- _Directions for this task_
Return the records exactly, please. Every line should match.

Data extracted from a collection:
════

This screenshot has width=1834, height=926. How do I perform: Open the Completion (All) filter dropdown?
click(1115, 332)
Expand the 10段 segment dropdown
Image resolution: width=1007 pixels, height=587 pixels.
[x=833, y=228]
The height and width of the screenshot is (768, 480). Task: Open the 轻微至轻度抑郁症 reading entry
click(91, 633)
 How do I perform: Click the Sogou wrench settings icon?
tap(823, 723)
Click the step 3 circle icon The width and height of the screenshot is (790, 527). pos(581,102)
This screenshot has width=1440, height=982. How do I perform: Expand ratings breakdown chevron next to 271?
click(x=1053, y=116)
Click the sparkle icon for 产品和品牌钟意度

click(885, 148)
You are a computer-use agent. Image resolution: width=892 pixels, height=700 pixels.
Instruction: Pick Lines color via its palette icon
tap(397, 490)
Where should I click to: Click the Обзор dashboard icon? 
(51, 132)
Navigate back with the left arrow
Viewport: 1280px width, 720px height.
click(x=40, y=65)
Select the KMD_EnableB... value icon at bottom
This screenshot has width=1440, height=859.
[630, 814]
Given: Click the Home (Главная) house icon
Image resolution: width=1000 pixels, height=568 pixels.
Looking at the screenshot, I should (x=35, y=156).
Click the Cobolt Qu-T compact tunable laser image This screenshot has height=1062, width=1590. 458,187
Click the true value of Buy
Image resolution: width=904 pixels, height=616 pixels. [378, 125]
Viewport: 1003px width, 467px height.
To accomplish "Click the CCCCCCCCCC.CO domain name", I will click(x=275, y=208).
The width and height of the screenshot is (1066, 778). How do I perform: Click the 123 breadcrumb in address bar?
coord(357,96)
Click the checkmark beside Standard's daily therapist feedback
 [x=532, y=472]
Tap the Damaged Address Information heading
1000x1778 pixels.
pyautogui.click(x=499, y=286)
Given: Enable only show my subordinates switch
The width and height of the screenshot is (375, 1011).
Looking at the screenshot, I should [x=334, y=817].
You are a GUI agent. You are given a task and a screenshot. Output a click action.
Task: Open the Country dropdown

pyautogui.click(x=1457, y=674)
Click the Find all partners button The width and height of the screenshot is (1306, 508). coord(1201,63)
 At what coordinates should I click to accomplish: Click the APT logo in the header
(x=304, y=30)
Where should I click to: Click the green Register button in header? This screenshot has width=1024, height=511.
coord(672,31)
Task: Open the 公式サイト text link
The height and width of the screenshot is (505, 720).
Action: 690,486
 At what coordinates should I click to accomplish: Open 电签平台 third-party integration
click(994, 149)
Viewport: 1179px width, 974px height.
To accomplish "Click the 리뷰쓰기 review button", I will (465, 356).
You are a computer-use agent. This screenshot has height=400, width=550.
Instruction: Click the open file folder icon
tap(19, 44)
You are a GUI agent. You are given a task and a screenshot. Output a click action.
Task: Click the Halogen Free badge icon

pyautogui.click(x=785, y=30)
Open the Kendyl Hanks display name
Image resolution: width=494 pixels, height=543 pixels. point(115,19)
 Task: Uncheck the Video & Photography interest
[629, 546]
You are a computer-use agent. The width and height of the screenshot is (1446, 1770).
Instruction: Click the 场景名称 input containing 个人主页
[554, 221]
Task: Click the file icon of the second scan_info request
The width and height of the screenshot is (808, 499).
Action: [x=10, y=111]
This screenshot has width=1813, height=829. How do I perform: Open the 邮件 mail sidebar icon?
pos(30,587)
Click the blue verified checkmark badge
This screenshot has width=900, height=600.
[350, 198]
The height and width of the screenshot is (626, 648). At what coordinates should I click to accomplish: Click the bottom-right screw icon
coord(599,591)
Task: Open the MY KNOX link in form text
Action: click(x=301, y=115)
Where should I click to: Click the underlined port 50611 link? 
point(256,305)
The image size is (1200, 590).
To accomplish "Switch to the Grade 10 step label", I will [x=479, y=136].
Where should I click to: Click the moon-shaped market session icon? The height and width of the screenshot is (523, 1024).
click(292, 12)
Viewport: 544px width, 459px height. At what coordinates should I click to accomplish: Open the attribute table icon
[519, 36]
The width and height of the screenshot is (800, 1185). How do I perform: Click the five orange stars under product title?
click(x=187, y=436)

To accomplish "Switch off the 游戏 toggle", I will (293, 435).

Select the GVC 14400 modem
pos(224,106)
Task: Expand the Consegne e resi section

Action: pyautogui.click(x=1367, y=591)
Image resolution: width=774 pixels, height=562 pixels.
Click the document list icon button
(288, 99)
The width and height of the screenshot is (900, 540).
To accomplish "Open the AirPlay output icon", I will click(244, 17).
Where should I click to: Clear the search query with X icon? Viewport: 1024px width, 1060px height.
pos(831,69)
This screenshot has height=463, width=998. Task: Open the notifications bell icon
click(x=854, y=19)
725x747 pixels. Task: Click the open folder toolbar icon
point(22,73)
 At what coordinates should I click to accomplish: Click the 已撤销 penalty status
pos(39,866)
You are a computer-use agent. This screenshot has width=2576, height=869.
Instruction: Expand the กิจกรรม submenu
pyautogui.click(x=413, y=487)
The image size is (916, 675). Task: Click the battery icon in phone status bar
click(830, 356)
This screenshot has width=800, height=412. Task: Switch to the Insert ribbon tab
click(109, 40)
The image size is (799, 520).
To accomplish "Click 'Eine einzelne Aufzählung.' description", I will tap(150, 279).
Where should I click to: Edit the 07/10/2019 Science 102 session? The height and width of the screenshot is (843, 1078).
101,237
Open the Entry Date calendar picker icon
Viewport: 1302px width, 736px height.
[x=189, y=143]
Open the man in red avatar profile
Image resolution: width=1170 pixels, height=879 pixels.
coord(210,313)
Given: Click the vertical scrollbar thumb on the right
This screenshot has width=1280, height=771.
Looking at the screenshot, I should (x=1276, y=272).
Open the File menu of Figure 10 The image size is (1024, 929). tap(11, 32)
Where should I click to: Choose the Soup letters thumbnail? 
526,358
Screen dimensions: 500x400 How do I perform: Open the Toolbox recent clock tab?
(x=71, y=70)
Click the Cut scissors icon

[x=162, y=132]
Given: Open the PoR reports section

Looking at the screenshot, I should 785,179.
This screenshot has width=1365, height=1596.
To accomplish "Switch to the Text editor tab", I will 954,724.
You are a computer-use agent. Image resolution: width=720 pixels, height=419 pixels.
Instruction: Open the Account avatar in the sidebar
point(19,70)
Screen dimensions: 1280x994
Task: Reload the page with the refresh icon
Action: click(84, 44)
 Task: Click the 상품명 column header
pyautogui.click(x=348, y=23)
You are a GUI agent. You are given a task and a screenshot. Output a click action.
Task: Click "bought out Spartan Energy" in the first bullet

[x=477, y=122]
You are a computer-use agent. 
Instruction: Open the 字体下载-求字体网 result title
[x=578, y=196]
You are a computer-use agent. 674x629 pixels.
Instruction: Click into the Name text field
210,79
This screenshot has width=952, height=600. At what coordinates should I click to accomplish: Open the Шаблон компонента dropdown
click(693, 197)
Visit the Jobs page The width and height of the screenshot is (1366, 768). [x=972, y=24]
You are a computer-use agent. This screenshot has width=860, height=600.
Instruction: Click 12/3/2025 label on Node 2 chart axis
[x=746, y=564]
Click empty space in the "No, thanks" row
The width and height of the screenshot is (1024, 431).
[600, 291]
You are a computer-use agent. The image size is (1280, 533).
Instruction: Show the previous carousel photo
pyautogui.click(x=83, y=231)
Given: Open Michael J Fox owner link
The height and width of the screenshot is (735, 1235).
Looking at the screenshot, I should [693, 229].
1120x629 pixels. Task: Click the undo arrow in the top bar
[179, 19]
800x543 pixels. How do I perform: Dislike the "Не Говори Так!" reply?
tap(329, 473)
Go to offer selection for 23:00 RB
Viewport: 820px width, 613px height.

════

- _Task solution_
This screenshot has width=1834, height=926. How do I perform: Open the Completion (All) filter dropdown?
click(1115, 332)
Expand the 10段 segment dropdown
Image resolution: width=1007 pixels, height=587 pixels.
[x=833, y=228]
The height and width of the screenshot is (768, 480). Task: Open the 轻微至轻度抑郁症 reading entry
click(91, 633)
 How do I perform: Click the Sogou wrench settings icon?
tap(823, 723)
Click the step 3 circle icon The width and height of the screenshot is (790, 527). pos(581,102)
This screenshot has width=1440, height=982. How do I perform: Expand ratings breakdown chevron next to 271?
click(x=1053, y=116)
Click the sparkle icon for 产品和品牌钟意度

click(885, 148)
You are a computer-use agent. Image resolution: width=892 pixels, height=700 pixels.
Instruction: Pick Lines color via its palette icon
tap(397, 490)
Where should I click to: Click the Обзор dashboard icon? 
(51, 132)
Navigate back with the left arrow
Viewport: 1280px width, 720px height.
click(x=40, y=65)
Select the KMD_EnableB... value icon at bottom
This screenshot has width=1440, height=859.
[630, 814]
Given: Click the Home (Главная) house icon
Image resolution: width=1000 pixels, height=568 pixels.
Looking at the screenshot, I should (x=35, y=156).
Click the Cobolt Qu-T compact tunable laser image This screenshot has height=1062, width=1590. 458,187
Click the true value of Buy
Image resolution: width=904 pixels, height=616 pixels. [378, 125]
Viewport: 1003px width, 467px height.
To accomplish "Click the CCCCCCCCCC.CO domain name", I will click(x=275, y=208).
The width and height of the screenshot is (1066, 778). How do I perform: Click the 123 breadcrumb in address bar?
coord(357,96)
Click the checkmark beside Standard's daily therapist feedback
 [x=532, y=472]
Tap the Damaged Address Information heading
1000x1778 pixels.
pyautogui.click(x=499, y=286)
Given: Enable only show my subordinates switch
The width and height of the screenshot is (375, 1011).
Looking at the screenshot, I should [x=334, y=817].
You are a GUI agent. You are given a task and a screenshot. Output a click action.
Task: Open the Country dropdown

pyautogui.click(x=1457, y=674)
Click the Find all partners button The width and height of the screenshot is (1306, 508). coord(1201,63)
 At what coordinates should I click to accomplish: Click the APT logo in the header
(x=304, y=30)
Where should I click to: Click the green Register button in header? This screenshot has width=1024, height=511.
coord(672,31)
Task: Open the 公式サイト text link
The height and width of the screenshot is (505, 720).
Action: 690,486
 At what coordinates should I click to accomplish: Open 电签平台 third-party integration
click(994, 149)
Viewport: 1179px width, 974px height.
To accomplish "Click the 리뷰쓰기 review button", I will (465, 356).
You are a computer-use agent. This screenshot has height=400, width=550.
Instruction: Click the open file folder icon
tap(19, 44)
You are a GUI agent. You are given a task and a screenshot. Output a click action.
Task: Click the Halogen Free badge icon

pyautogui.click(x=785, y=30)
Open the Kendyl Hanks display name
Image resolution: width=494 pixels, height=543 pixels. point(115,19)
 Task: Uncheck the Video & Photography interest
[629, 546]
You are a computer-use agent. The width and height of the screenshot is (1446, 1770).
Instruction: Click the 场景名称 input containing 个人主页
[554, 221]
Task: Click the file icon of the second scan_info request
The width and height of the screenshot is (808, 499).
Action: [x=10, y=111]
This screenshot has width=1813, height=829. How do I perform: Open the 邮件 mail sidebar icon?
pos(30,587)
Click the blue verified checkmark badge
This screenshot has width=900, height=600.
[350, 198]
The height and width of the screenshot is (626, 648). At what coordinates should I click to accomplish: Click the bottom-right screw icon
coord(599,591)
Task: Open the MY KNOX link in form text
Action: click(x=301, y=115)
Where should I click to: Click the underlined port 50611 link? 
point(256,305)
The image size is (1200, 590).
To accomplish "Switch to the Grade 10 step label", I will [x=479, y=136].
Where should I click to: Click the moon-shaped market session icon? The height and width of the screenshot is (523, 1024).
click(292, 12)
Viewport: 544px width, 459px height. At what coordinates should I click to accomplish: Open the attribute table icon
[519, 36]
The width and height of the screenshot is (800, 1185). How do I perform: Click the five orange stars under product title?
click(x=187, y=436)

To accomplish "Switch off the 游戏 toggle", I will (293, 435).

Select the GVC 14400 modem
pos(224,106)
Task: Expand the Consegne e resi section

Action: pyautogui.click(x=1367, y=591)
Image resolution: width=774 pixels, height=562 pixels.
Click the document list icon button
(288, 99)
The width and height of the screenshot is (900, 540).
To accomplish "Open the AirPlay output icon", I will click(244, 17).
Where should I click to: Clear the search query with X icon? Viewport: 1024px width, 1060px height.
pos(831,69)
This screenshot has height=463, width=998. Task: Open the notifications bell icon
click(x=854, y=19)
725x747 pixels. Task: Click the open folder toolbar icon
point(22,73)
 At what coordinates should I click to accomplish: Click the 已撤销 penalty status
pos(39,866)
You are a computer-use agent. This screenshot has width=2576, height=869.
Instruction: Expand the กิจกรรม submenu
pyautogui.click(x=413, y=487)
The image size is (916, 675). Task: Click the battery icon in phone status bar
click(830, 356)
This screenshot has width=800, height=412. Task: Switch to the Insert ribbon tab
click(109, 40)
The image size is (799, 520).
To accomplish "Click 'Eine einzelne Aufzählung.' description", I will tap(150, 279).
Where should I click to: Edit the 07/10/2019 Science 102 session? The height and width of the screenshot is (843, 1078).
101,237
Open the Entry Date calendar picker icon
Viewport: 1302px width, 736px height.
[x=189, y=143]
Open the man in red avatar profile
Image resolution: width=1170 pixels, height=879 pixels.
coord(210,313)
Given: Click the vertical scrollbar thumb on the right
This screenshot has width=1280, height=771.
Looking at the screenshot, I should (x=1276, y=272).
Open the File menu of Figure 10 The image size is (1024, 929). tap(11, 32)
Where should I click to: Choose the Soup letters thumbnail? 
526,358
Screen dimensions: 500x400 How do I perform: Open the Toolbox recent clock tab?
(x=71, y=70)
Click the Cut scissors icon

[x=162, y=132]
Given: Open the PoR reports section

Looking at the screenshot, I should 785,179.
This screenshot has width=1365, height=1596.
To accomplish "Switch to the Text editor tab", I will 954,724.
You are a computer-use agent. Image resolution: width=720 pixels, height=419 pixels.
Instruction: Open the Account avatar in the sidebar
point(19,70)
Screen dimensions: 1280x994
Task: Reload the page with the refresh icon
Action: click(84, 44)
 Task: Click the 상품명 column header
pyautogui.click(x=348, y=23)
You are a GUI agent. You are given a task and a screenshot. Output a click action.
Task: Click "bought out Spartan Energy" in the first bullet

[x=477, y=122]
You are a computer-use agent. 
Instruction: Open the 字体下载-求字体网 result title
[x=578, y=196]
You are a computer-use agent. 674x629 pixels.
Instruction: Click into the Name text field
210,79
This screenshot has width=952, height=600. At what coordinates should I click to accomplish: Open the Шаблон компонента dropdown
click(693, 197)
Visit the Jobs page The width and height of the screenshot is (1366, 768). [x=972, y=24]
You are a computer-use agent. This screenshot has width=860, height=600.
Instruction: Click 12/3/2025 label on Node 2 chart axis
[x=746, y=564]
Click empty space in the "No, thanks" row
The width and height of the screenshot is (1024, 431).
[600, 291]
You are a computer-use agent. The image size is (1280, 533).
Instruction: Show the previous carousel photo
pyautogui.click(x=83, y=231)
Given: Open Michael J Fox owner link
The height and width of the screenshot is (735, 1235).
Looking at the screenshot, I should [693, 229].
1120x629 pixels. Task: Click the undo arrow in the top bar
[179, 19]
800x543 pixels. How do I perform: Dislike the "Не Говори Так!" reply?
tap(329, 473)
Go to offer selection for 23:00 RB
Viewport: 820px width, 613px height.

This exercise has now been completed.